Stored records
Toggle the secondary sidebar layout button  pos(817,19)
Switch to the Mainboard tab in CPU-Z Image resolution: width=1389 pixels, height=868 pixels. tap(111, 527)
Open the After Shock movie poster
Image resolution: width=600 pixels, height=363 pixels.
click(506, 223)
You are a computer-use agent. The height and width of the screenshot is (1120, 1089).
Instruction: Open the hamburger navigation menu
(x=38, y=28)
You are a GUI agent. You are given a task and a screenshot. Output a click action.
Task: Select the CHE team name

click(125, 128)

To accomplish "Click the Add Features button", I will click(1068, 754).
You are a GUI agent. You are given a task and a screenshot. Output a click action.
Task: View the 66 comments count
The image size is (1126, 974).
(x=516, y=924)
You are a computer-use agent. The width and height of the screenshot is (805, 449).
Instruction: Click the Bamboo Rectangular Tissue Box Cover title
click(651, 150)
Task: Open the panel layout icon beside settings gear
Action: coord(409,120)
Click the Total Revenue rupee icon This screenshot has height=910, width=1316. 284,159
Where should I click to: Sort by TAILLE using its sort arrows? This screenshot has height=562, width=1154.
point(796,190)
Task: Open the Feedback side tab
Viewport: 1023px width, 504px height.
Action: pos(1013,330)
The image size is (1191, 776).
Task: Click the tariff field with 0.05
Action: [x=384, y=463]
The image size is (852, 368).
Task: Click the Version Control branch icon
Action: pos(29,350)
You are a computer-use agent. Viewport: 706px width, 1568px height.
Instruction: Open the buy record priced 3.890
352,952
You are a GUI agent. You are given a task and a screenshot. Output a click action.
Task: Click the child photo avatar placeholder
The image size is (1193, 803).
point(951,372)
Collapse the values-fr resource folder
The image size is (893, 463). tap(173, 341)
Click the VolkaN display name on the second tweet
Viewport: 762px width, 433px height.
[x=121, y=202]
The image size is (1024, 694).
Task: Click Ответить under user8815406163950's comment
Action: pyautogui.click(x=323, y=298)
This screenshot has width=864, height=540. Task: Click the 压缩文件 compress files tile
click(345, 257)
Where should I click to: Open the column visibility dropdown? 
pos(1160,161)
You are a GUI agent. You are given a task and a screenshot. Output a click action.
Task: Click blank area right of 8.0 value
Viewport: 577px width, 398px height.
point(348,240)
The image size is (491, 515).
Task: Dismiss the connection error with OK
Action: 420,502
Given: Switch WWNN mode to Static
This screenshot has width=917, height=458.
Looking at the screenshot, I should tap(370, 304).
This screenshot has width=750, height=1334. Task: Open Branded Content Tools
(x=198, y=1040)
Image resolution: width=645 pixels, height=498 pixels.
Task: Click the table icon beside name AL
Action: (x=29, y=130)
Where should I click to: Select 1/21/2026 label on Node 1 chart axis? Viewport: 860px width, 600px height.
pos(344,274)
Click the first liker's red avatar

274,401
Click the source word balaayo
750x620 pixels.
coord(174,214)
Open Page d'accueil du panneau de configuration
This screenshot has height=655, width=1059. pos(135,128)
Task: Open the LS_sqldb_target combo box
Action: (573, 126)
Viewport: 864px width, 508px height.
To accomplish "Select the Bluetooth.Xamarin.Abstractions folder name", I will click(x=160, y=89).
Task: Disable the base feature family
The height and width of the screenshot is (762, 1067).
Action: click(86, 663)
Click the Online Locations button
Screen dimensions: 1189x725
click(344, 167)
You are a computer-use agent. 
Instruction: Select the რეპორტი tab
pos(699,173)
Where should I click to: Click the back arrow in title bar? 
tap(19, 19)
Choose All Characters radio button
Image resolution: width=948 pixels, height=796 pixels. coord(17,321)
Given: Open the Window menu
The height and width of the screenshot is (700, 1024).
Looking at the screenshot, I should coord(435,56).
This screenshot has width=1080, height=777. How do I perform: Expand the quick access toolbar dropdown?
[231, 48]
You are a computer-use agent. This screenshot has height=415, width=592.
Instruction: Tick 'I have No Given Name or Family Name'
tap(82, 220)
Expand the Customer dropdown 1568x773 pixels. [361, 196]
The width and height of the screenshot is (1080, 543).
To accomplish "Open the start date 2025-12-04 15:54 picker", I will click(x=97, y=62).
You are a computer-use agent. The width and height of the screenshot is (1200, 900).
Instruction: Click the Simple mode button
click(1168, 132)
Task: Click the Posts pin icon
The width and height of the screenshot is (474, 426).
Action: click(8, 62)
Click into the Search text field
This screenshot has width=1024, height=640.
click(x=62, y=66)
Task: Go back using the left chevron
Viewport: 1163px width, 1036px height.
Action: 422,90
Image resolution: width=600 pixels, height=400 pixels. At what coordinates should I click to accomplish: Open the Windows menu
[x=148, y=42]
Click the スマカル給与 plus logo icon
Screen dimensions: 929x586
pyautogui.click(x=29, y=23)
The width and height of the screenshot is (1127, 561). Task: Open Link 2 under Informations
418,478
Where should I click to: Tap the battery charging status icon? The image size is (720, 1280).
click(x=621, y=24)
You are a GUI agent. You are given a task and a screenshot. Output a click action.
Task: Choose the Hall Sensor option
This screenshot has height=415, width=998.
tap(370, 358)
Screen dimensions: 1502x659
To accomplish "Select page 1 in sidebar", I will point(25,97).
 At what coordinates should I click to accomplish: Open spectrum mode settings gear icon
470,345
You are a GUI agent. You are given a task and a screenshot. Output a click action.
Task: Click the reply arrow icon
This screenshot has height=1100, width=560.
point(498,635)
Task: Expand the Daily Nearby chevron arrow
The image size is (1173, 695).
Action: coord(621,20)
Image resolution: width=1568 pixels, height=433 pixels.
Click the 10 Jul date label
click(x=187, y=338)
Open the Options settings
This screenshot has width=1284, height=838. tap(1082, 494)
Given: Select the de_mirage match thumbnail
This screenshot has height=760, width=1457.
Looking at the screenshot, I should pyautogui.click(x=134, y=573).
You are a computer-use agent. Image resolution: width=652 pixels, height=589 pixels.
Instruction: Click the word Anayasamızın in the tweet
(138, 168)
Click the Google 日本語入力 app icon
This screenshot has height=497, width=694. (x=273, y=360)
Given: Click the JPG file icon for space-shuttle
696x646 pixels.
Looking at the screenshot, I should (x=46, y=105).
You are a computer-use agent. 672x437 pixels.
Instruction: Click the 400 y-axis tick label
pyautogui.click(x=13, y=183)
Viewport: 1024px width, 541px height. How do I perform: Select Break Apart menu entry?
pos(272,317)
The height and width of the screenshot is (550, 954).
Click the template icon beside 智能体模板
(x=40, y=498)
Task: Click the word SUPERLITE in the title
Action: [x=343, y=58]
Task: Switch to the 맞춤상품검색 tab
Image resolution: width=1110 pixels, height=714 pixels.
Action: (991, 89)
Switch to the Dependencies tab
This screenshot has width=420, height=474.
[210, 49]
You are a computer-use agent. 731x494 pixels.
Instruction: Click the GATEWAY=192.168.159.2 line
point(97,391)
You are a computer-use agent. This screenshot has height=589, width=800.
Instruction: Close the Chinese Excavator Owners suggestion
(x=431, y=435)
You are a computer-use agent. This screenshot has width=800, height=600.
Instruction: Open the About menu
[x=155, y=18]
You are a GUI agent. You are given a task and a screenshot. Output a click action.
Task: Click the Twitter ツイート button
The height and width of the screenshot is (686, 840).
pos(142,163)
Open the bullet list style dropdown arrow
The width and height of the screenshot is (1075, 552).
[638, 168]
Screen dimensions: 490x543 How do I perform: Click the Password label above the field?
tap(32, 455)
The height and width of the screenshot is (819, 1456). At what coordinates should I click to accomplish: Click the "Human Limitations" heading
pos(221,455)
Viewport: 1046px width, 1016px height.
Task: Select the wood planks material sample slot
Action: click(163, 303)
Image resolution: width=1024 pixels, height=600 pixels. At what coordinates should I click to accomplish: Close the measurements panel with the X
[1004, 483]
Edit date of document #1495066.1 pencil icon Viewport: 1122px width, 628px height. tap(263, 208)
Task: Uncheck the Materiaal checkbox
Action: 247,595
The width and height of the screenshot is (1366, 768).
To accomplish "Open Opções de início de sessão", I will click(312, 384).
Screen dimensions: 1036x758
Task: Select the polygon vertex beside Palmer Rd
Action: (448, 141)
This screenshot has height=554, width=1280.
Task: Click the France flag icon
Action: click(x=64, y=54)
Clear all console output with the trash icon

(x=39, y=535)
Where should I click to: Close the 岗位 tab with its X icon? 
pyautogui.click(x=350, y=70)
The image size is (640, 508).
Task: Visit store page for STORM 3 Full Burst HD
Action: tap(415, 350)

> INSTRUCTIONS TO FOLLOW: For each line of the data that has the word "chevron", report that line.

> RESPONSE AREA:
Task: Go back using the left chevron
Task: Expand the Daily Nearby chevron arrow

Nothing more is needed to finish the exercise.